Meeting a Hero
Many times in my classes, students would ask me whom I considered to be a modern day hero. Someone to look up to like Martin Luther King Jr. or Oscar Schindler. As the years wore on, it became harder and harder for me to come up with a living human being whom embodied the qualities that I would consider heroic. That is, until I began to teach about the Rwandan Genocide of 1994.
The hero who arose from that horrific event is a flawed, human hero who, under unimaginable stress and conditions did the best he could to save as many people as he could while battling a bureaucratic nightmare that essentially crippled any effective actions he could have made. His name is General Romeo Dallaire; he was the leader of the United Nations mission to Rwanda and effectively had his hands tied by said organization forcing him to stand by and watch as 800,000 ++ people were slaughtered in 100 days. Yet, I consider him a hero.
Dallaire did have choices; in Holocaust Education, we call them "choiceless choices". Either way, the outcome is bad. Yes, he could have disobeyed orders. How easy is that to do for a man of integrity who had given his oath to the military? So he obeyed and stood down. The orders he received from his superiors forbade his troops to actively interfere in the genocide unless they were being directly attacked. So he stood down. For that, he has been condemned in some circles. The man who returned from Rwanda has his own demons to battle.

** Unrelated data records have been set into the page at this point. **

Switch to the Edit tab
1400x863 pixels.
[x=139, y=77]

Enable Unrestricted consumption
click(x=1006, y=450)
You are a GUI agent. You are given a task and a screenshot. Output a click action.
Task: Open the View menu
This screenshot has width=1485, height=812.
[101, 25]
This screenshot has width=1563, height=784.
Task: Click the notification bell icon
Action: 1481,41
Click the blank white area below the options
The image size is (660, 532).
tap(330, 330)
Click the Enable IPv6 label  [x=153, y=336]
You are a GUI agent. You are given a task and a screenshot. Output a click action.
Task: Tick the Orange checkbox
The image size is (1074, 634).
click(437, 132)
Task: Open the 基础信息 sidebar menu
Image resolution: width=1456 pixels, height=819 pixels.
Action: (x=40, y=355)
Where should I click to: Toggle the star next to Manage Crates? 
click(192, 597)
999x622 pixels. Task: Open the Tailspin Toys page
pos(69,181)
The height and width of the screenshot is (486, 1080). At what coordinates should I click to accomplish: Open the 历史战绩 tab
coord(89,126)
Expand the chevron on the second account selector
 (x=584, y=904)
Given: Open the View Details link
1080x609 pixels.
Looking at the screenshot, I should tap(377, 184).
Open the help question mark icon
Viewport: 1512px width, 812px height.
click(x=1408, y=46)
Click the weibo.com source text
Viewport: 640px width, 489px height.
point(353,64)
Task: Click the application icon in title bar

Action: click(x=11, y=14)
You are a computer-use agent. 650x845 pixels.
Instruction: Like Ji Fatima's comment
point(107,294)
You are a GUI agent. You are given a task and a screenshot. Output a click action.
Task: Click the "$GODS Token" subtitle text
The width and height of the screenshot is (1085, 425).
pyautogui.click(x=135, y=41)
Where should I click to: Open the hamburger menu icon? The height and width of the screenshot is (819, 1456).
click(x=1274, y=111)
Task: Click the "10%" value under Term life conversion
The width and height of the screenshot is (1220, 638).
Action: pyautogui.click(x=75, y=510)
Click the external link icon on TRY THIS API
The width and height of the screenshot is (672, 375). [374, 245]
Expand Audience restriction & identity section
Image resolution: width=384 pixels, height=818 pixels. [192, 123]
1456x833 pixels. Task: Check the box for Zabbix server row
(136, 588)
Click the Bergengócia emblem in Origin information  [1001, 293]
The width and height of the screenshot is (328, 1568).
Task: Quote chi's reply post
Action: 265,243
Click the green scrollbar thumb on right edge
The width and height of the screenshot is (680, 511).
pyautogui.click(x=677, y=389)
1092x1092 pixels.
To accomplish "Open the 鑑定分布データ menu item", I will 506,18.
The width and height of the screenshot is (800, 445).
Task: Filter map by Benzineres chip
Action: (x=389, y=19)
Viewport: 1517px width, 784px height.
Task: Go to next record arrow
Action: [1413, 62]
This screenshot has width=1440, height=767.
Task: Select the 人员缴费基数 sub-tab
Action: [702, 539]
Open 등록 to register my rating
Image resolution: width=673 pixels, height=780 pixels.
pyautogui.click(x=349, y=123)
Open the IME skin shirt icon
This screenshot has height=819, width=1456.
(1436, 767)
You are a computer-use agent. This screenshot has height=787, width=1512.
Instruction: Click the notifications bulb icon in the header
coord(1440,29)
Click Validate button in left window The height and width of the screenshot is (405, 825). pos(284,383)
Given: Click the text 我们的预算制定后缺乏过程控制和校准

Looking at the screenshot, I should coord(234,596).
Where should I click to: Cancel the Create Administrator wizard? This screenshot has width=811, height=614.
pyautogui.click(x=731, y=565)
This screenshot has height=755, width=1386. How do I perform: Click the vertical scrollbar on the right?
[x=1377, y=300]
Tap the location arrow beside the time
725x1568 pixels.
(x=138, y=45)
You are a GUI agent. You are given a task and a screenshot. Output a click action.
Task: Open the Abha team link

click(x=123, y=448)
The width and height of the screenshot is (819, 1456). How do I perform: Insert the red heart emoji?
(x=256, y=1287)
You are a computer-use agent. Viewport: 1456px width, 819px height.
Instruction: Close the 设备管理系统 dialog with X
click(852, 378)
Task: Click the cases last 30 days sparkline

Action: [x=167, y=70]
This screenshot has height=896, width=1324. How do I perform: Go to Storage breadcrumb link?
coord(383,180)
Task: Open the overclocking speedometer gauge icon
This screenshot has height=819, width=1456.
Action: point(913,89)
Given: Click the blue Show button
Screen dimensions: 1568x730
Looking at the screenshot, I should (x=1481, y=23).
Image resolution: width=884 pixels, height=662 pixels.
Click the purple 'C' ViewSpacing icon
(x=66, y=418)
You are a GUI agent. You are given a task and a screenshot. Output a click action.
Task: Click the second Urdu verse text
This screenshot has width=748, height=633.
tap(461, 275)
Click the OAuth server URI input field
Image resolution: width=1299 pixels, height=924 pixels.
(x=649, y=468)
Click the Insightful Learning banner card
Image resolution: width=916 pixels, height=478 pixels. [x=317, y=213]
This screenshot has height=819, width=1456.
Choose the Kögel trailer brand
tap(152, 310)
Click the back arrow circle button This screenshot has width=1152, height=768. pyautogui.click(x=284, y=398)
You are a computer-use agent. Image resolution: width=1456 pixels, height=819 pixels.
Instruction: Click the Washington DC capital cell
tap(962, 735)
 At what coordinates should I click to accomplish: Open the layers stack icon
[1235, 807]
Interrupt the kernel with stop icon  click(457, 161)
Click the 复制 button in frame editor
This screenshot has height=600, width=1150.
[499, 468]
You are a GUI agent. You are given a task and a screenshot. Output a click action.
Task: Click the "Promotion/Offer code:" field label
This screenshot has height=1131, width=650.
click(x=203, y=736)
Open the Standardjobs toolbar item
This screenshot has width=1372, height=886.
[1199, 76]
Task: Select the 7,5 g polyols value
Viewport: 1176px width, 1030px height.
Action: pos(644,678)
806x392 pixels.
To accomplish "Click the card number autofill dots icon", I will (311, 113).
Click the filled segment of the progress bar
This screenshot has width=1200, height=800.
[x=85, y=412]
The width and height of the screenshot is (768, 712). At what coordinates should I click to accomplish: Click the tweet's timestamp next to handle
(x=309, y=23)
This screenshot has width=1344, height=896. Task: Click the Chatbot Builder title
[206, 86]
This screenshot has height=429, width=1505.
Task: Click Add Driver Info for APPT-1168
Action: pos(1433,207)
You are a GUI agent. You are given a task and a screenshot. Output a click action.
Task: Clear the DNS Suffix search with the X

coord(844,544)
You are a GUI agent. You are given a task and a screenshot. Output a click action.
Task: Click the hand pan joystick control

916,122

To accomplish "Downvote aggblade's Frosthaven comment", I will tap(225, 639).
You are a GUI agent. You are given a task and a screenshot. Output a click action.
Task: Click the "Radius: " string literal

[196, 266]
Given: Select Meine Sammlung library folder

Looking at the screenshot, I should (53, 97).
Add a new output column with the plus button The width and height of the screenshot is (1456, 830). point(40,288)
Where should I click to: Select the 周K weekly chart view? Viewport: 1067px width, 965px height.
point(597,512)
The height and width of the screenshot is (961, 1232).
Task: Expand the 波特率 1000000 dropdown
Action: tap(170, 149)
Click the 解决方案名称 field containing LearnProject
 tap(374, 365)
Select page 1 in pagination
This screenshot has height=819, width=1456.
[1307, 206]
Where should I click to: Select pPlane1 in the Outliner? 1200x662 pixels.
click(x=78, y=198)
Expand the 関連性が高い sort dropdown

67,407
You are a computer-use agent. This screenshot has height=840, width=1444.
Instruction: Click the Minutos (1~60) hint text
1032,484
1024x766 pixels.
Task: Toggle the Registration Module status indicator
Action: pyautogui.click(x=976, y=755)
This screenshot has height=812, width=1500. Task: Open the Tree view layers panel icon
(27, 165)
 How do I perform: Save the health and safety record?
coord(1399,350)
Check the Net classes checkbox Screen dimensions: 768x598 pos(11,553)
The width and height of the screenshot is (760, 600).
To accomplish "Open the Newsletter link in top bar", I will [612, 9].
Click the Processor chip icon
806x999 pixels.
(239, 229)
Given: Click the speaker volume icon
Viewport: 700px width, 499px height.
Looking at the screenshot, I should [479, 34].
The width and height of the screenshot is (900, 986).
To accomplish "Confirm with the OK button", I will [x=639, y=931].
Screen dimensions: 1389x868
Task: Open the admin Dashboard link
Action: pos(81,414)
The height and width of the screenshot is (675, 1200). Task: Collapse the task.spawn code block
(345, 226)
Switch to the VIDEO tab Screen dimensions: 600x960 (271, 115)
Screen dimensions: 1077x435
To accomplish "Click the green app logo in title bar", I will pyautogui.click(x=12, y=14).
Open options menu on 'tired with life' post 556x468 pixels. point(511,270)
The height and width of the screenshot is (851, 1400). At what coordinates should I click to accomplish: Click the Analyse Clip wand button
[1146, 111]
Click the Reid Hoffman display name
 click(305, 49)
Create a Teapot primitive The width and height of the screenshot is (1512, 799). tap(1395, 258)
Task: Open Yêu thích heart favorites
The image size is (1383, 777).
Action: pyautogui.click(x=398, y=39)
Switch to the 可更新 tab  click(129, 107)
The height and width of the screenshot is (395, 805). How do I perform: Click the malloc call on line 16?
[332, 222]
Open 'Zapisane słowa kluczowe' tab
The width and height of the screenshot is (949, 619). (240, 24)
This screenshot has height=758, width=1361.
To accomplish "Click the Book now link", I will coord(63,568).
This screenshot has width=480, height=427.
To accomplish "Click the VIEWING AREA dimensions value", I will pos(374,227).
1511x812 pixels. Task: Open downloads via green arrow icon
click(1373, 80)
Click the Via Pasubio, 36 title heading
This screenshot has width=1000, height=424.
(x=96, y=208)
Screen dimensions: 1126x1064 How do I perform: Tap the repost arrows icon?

He details those demons in his third book, Waiting for First Light. His first book, Shake Hands With the Devil told the harrowing story of the events that unfolded in Rwanda from April to July 1994. He was particularly impacted by the use of child soldiers by both sides in the genocide which led to his second book, They Fight Soldiers; They Die Like Children, a powerful treatise exposing the enormity of the problem. This led to the establishment of The Dallaire Initiative for Child Soldiers based out of Dalhousie University in Halifax, NS. In his third book, however, we meet the human being who has to live with the horrors that he witnessed and the toll that PTSD has taken on his life. I respected him immensely before I read this book; his personal struggles and his honesty in sharing them only increased that respect.
So, I was thrilled when two of my students ended up working with the Dallaire Initiative. Allyssa got a summer position which has been indefinitely extended and Reeves took part in the training to be able to negotiate to get child soldiers released. Most of the people who take this training are former Veterans, so he was the youngest one in his class.
Just before I went to Kenya, I was able to attend two lectures being given by the Dallaire Initiative. The first one was on Child Soldiers; the second was on Peace Keeping in the 21st C. I was a bit star struck to finally hear the General speak in person, and so proud of Allyssa and Reeves; I was a bit like a giddy school girl. But this was the first time I had ever met someone that I really believed modeled qualities that we need so badly in our world today: humility, integrity, compassion, stubbornness, dedication, critical thinking and the ability to overcome tremendous personal issues to go on and create something to better the world. I met him briefly after the first lecture; I guess I was a bit over eager to shake his hand because upon my formal introduction to him after the second lecture,
he recalled me as the "lady who accosted him", fortunately with a good humoured twinkle in his eye. He is an amazing person, role model and now mentor to two of my "minions" I believe that being involved in this Initiative has shown Allyssa where her passion, and hopefully, her future lies. Reeves has so many doors open to him, he can take his pick of one or several! And I got to meet a modern day hero!